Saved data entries
——

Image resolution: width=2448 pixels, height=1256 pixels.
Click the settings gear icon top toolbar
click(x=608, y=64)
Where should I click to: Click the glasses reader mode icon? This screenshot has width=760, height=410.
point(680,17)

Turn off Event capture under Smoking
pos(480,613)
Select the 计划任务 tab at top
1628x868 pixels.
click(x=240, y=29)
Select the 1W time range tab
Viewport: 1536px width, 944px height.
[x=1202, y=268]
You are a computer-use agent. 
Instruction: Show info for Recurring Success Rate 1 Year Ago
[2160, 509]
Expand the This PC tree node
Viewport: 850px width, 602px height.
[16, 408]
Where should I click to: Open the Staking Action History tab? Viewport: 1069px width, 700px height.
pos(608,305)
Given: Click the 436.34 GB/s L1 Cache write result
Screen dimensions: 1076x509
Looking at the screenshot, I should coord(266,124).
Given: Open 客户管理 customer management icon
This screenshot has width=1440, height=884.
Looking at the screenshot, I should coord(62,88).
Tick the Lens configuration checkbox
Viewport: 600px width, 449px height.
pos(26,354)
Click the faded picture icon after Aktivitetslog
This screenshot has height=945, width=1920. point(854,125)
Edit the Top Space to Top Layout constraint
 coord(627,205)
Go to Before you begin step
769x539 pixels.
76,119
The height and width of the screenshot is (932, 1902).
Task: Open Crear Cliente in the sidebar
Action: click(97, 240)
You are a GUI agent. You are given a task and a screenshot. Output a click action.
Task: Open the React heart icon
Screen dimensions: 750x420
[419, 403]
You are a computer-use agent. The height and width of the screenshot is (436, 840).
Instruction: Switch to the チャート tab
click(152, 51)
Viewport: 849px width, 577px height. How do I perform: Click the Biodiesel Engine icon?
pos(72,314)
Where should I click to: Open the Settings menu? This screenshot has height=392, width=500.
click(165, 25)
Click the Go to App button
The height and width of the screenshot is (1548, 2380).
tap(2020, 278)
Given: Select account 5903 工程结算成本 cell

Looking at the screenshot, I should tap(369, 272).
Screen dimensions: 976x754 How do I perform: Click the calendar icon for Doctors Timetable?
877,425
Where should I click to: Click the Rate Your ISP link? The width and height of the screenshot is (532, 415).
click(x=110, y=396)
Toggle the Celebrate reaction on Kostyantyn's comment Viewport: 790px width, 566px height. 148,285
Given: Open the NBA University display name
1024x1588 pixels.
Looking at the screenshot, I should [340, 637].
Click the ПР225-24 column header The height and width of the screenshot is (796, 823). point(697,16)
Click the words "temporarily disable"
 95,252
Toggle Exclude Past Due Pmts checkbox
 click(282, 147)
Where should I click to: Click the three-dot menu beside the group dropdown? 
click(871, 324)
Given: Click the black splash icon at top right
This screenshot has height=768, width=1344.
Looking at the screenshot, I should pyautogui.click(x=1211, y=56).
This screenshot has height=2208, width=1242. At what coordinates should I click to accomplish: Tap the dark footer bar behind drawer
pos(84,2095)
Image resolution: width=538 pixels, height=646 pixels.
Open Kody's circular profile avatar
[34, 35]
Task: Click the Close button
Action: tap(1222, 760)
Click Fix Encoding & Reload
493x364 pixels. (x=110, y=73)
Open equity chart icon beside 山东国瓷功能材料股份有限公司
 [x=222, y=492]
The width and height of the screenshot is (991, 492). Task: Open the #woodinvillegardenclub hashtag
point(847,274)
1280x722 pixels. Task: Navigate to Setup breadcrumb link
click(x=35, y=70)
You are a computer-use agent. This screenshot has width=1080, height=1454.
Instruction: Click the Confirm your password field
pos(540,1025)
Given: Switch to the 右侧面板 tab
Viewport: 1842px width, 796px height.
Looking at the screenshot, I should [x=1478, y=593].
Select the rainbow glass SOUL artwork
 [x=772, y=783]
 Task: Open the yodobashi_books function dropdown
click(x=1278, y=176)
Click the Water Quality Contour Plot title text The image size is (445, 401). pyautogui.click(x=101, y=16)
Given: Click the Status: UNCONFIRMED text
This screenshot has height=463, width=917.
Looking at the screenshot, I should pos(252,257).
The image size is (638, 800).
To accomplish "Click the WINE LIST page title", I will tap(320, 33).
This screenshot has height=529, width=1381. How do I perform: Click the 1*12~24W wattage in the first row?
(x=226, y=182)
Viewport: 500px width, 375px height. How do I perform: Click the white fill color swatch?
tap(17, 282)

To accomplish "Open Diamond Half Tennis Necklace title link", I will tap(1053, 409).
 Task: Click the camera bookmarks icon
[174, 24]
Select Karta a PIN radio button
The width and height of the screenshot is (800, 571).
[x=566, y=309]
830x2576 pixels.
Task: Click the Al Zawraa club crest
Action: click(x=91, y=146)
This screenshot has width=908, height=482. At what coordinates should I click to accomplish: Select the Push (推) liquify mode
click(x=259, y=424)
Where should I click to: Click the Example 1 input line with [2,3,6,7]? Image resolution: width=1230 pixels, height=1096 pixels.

——

TASK TO COMPLETE:
Determine the count of lines in the data above with the string "size" in them, and give that count alone.

SOLVED PROBLEM:
2